It currently has just 1% of the corporate mobile market but said it now plans to grow “aggressively” with the new BT One Phone service, designed to ensure that businesses never miss a call.

BT said research showed 60% of calls to company mobiles were answered in the office, but figures showed 90% of users were unhappy with the call quality of mobile phones.

It plans to address this by installing private mobile phone networks at business sites to provide fixed line quality coverage for a handset that will be able to be taken out and away from the building by employees. Outside the office these will connect to a mobile network, through a deal BT signed with operator EE earlier this year.

The service is being offered from today with a national roll-out over the next six months. It is the first step in BT’s re-entry in the mobile phone market following the demerger of its BT Cellnet business in 2001 which was later bought by Telefonica to become O2. It plans to launch a mobile phone business for the wider public by the end of the current financial year.

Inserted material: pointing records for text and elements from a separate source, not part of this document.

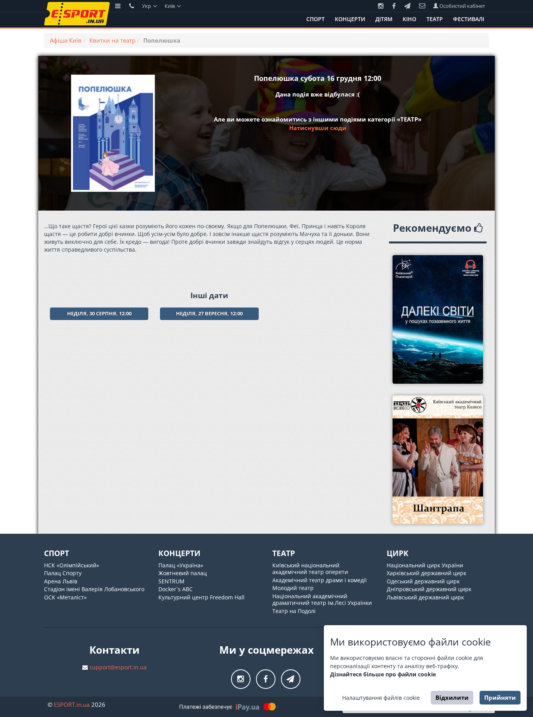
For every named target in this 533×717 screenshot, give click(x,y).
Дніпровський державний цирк (429, 589)
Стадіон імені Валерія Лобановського (94, 589)
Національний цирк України (425, 565)
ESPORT (72, 704)
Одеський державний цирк (423, 581)
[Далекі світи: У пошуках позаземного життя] (438, 319)
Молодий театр (293, 588)
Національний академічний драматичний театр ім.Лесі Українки (322, 599)
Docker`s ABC (175, 589)
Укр (147, 5)
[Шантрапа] (438, 459)
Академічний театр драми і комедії (319, 580)
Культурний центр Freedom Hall (201, 597)
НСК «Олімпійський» (71, 565)
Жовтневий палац (182, 573)
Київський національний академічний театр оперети (310, 568)
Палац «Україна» (180, 565)
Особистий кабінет (461, 5)
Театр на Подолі (294, 611)
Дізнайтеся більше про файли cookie (383, 674)
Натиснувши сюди (317, 128)
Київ (170, 5)
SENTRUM (171, 581)
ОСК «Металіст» (65, 597)
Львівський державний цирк (425, 597)
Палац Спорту (63, 573)
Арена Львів (60, 581)
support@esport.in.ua (118, 667)
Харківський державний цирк (426, 573)
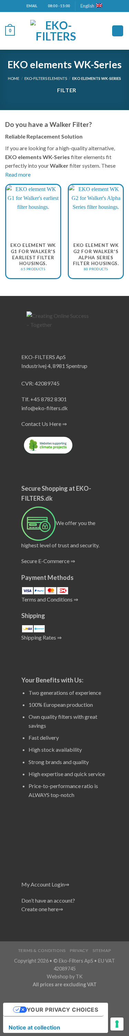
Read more (18, 174)
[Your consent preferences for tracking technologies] (116, 1024)
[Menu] (117, 31)
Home (13, 78)
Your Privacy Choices (62, 1009)
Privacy (79, 950)
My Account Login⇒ (45, 884)
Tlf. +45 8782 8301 (44, 399)
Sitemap (102, 950)
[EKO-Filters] (56, 31)
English (87, 6)
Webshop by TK (65, 976)
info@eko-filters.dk (44, 408)
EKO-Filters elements (45, 78)
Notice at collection (34, 1027)
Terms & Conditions (42, 950)
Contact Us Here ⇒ (44, 423)
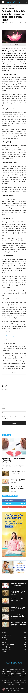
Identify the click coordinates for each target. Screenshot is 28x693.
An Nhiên (5, 22)
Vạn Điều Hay (5, 682)
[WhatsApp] (18, 26)
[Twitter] (11, 26)
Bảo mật (10, 690)
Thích (24, 500)
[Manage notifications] (3, 689)
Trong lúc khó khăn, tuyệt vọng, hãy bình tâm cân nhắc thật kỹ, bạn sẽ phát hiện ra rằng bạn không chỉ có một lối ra (14, 356)
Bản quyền (17, 690)
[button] (2, 2)
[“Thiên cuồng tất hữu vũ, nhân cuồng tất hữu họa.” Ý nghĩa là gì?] (5, 489)
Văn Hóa (9, 5)
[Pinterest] (15, 26)
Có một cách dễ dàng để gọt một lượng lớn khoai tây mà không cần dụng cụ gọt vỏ (14, 348)
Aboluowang (10, 336)
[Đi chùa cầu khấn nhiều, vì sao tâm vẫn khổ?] (5, 481)
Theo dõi (23, 503)
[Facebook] (8, 26)
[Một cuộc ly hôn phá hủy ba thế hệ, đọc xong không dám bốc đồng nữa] (14, 447)
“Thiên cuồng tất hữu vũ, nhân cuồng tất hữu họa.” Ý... (18, 488)
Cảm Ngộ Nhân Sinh (17, 5)
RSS (11, 688)
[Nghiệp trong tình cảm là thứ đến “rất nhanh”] (5, 473)
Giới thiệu (5, 688)
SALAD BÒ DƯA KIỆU (9, 343)
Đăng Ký (23, 507)
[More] (22, 26)
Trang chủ (4, 5)
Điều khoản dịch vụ (18, 688)
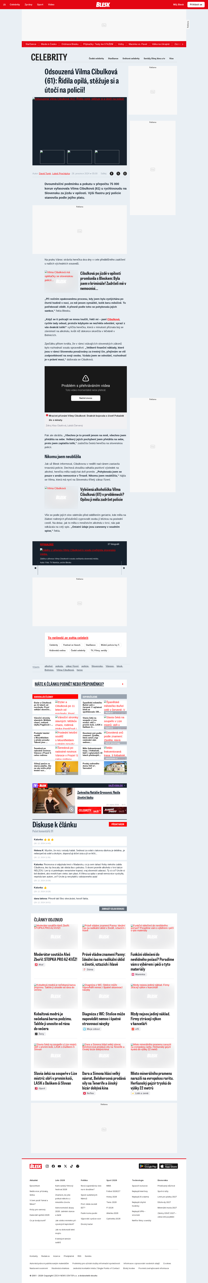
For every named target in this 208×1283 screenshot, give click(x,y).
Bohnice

BT said the new business service would work with a full range of mobile phones by inserting a One Phone SIM. Combined with 4G and unlimited access to millions of BT Wi-Fi hotspots, it would enable employees to “be as productive outside the office as they are at their desk”.

BT Business chief executive Graham Sutherland said: “With an increasingly mobile and demanding workforce, businesses need communications technology that is as flexible as they are.

“Missed calls mean missed business. Today’s announcement, combined with the upcoming launch of our 4G services demonstrates our ongoing commitment to the increasingly mobile UK workforce.”

BT Business has more than 900,000 corporate customers but only 1% share of the mobile market in this area, through a deal with Vodafone that is being replaced by the new tie-up with EE.

Mr Sutherland said: “It is disappointing but it is a fantastic opportunity for us. We are going to aggressively go after that opportunity.”